MPs slam 'utter failure' of Ministry of Defence scheme to help Afghan interpreters
A scheme to support Afghan civilians who worked as interpreters for British Forces in Afghanistan has been branded an “utter failure” by MPs.
The criticism of the Intimidation Scheme came in a defence select committee report, which claimed the government had “dismally failed” to protect interpreters, who risked their lives supporting British forces in Afghanistan and were now at risk from the Taliban and Islamic State.
The report, entitled ‘Lost in Translation?
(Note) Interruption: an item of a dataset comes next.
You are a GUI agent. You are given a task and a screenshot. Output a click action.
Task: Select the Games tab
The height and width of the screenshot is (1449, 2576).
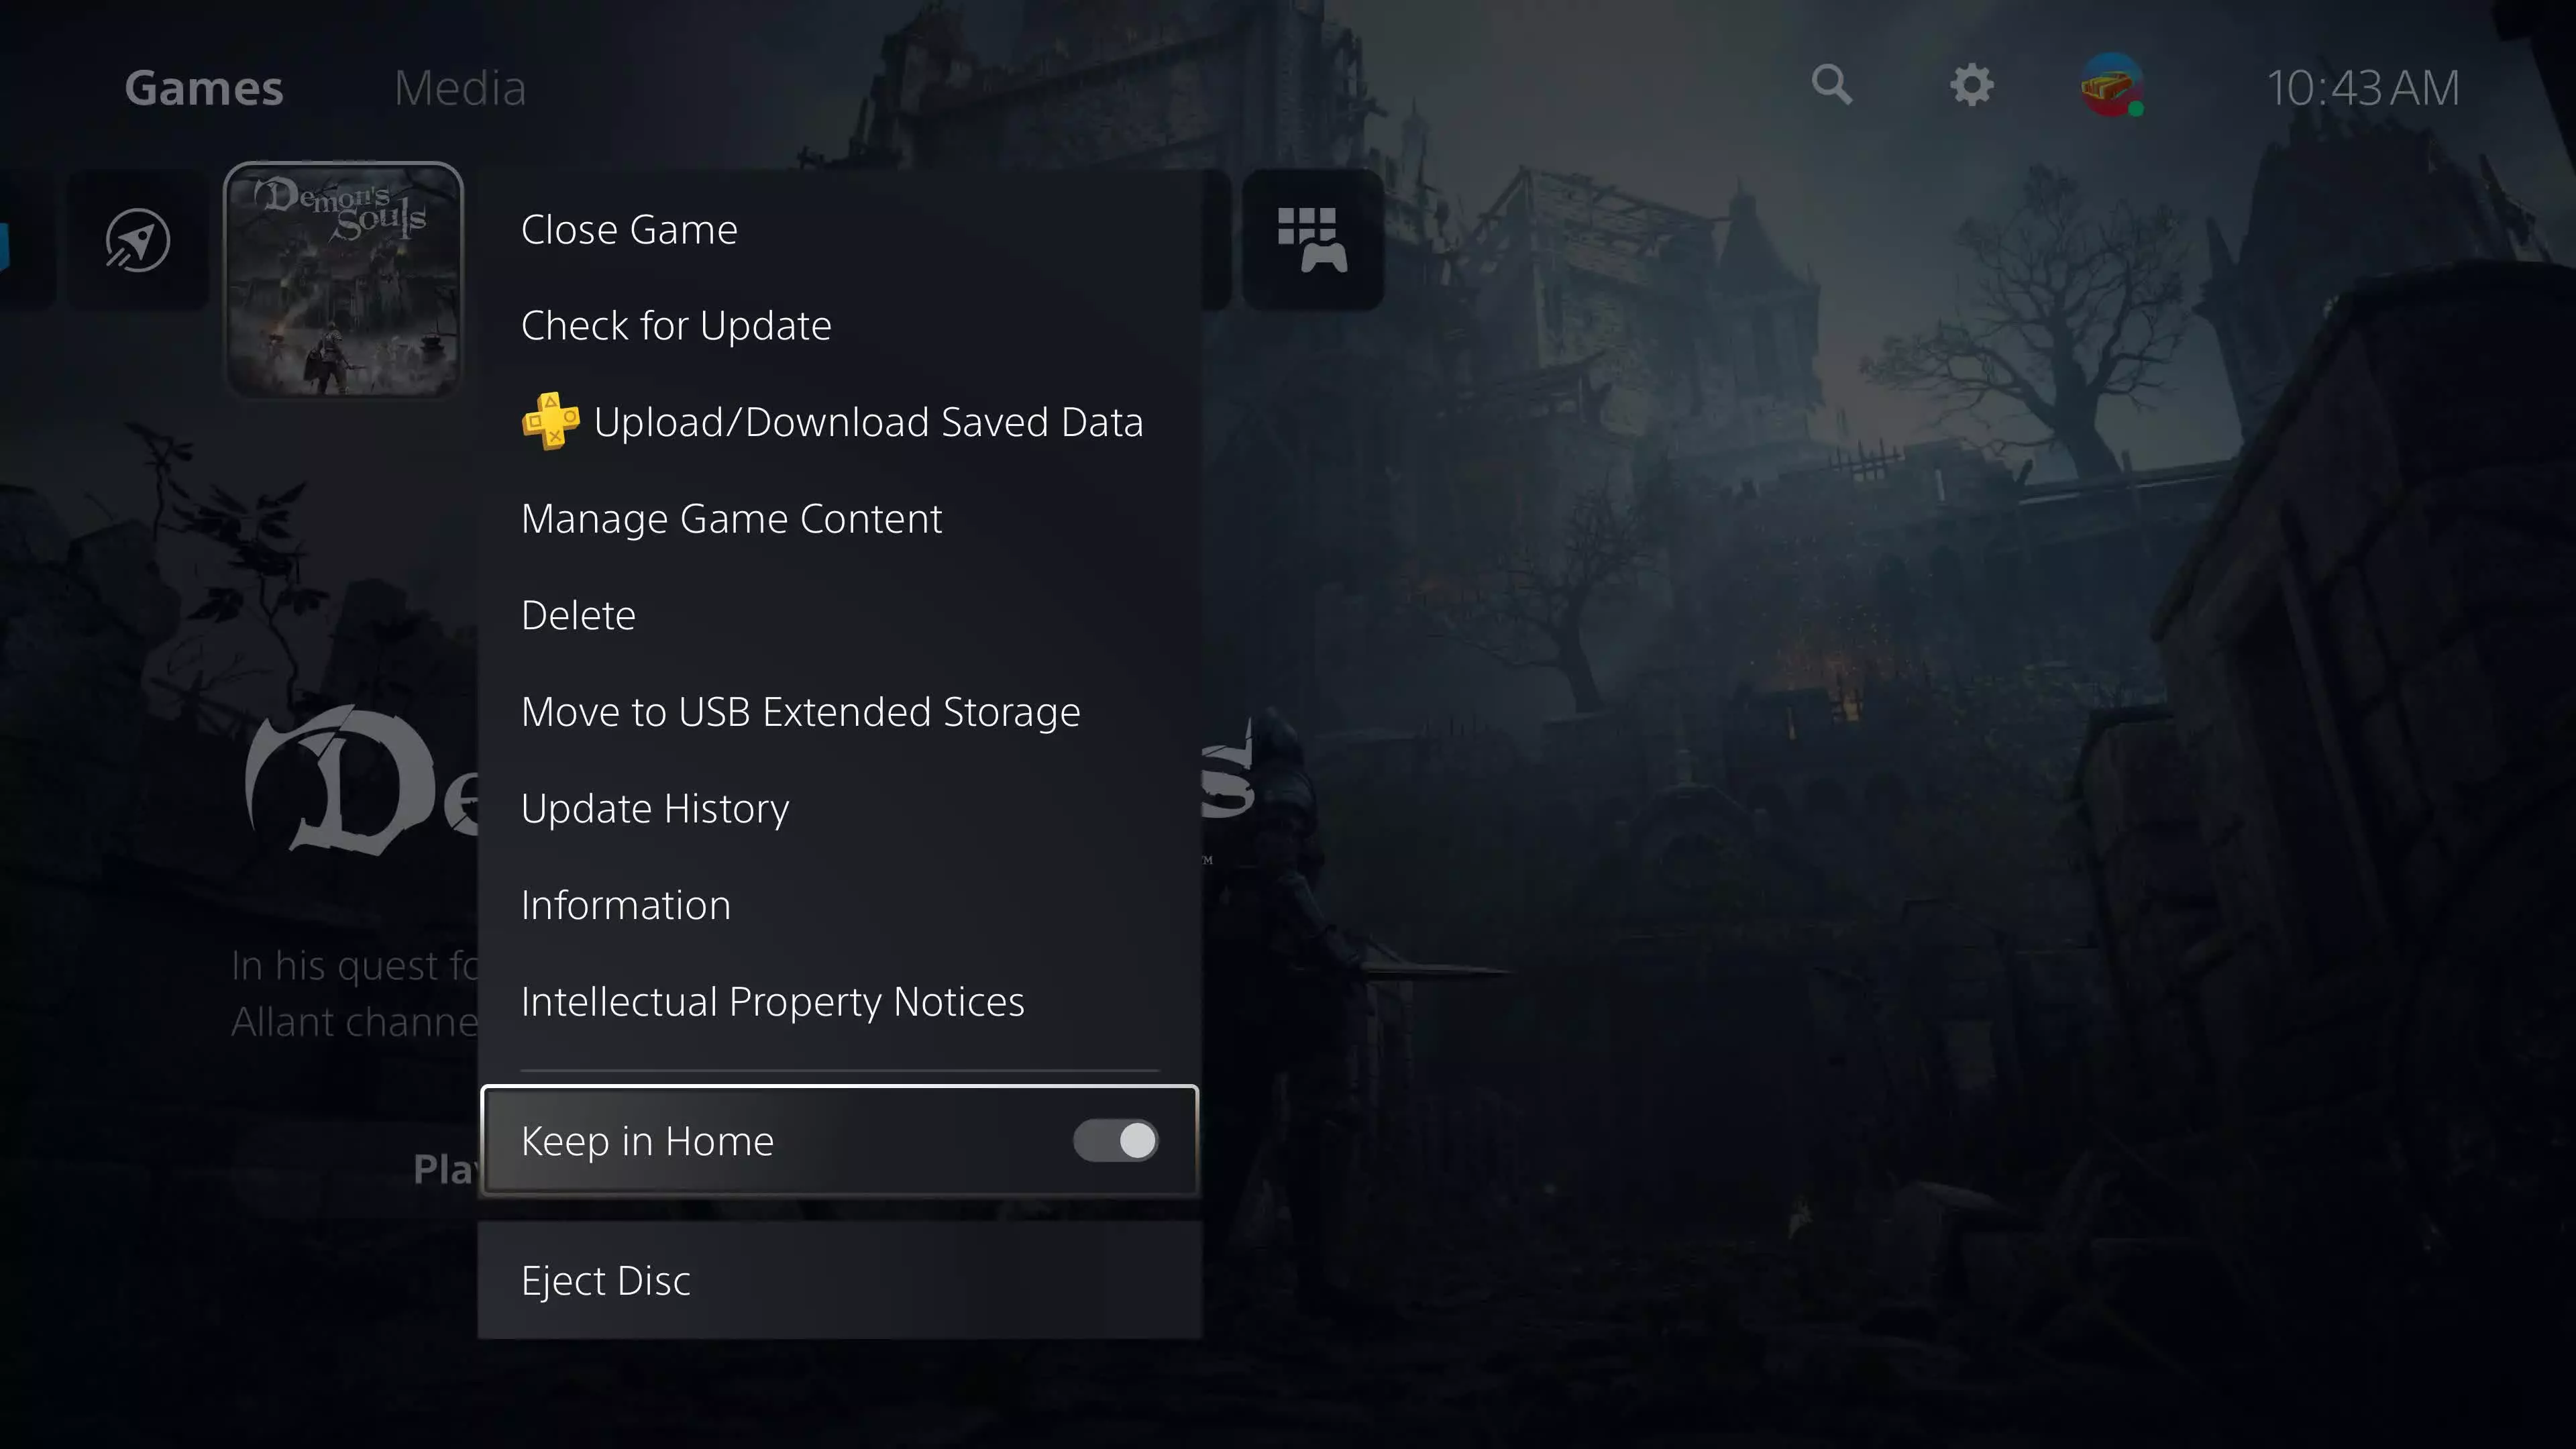[203, 87]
Afghan Interpreters and Other Locally Employed Civilians’, found that no Afghan interpreters had been brought to safety in Britain through the Intimidation Scheme.
Instead, the report claims, it went to “considerable lengths” to prevent relocation to the UK.
“There is a broad consensus that the UK owes them a great debt of gratitude,” the report says.
“The Government must abandon its policy of leaving former interpreters and other loyal personnel dangerously exposed.”
The report also referenced another programme, known as the Redundancy Scheme, which had allowed 1,150 people settlement in the UK. The scheme was open to Afghan civilians working in frontline roles for at least 12 months.
The report noted: “It is impossible to reconcile the generosity of the Redundancy Scheme with the utter failure of the Intimidation Scheme to relocate even a single LEC to the United Kingdom.
“This incompatibility of outcomes leads us to question whether the Afghan Government … is simply unwilling to admit that the country is too dangerous to guarantee the safety of former interpreters.”
During the 13-year combat mission which ended in 2014, 7,000 Afghan civilians were employed by British forces, with around half of those working as interpreters.
A Ministry of Defence spokesperson said: “We recognise the vital role interpreters and local staff play and are the only nation with a permanent expert team in Kabul to investigate claims.
“We provide tailored security advice and support to individuals.”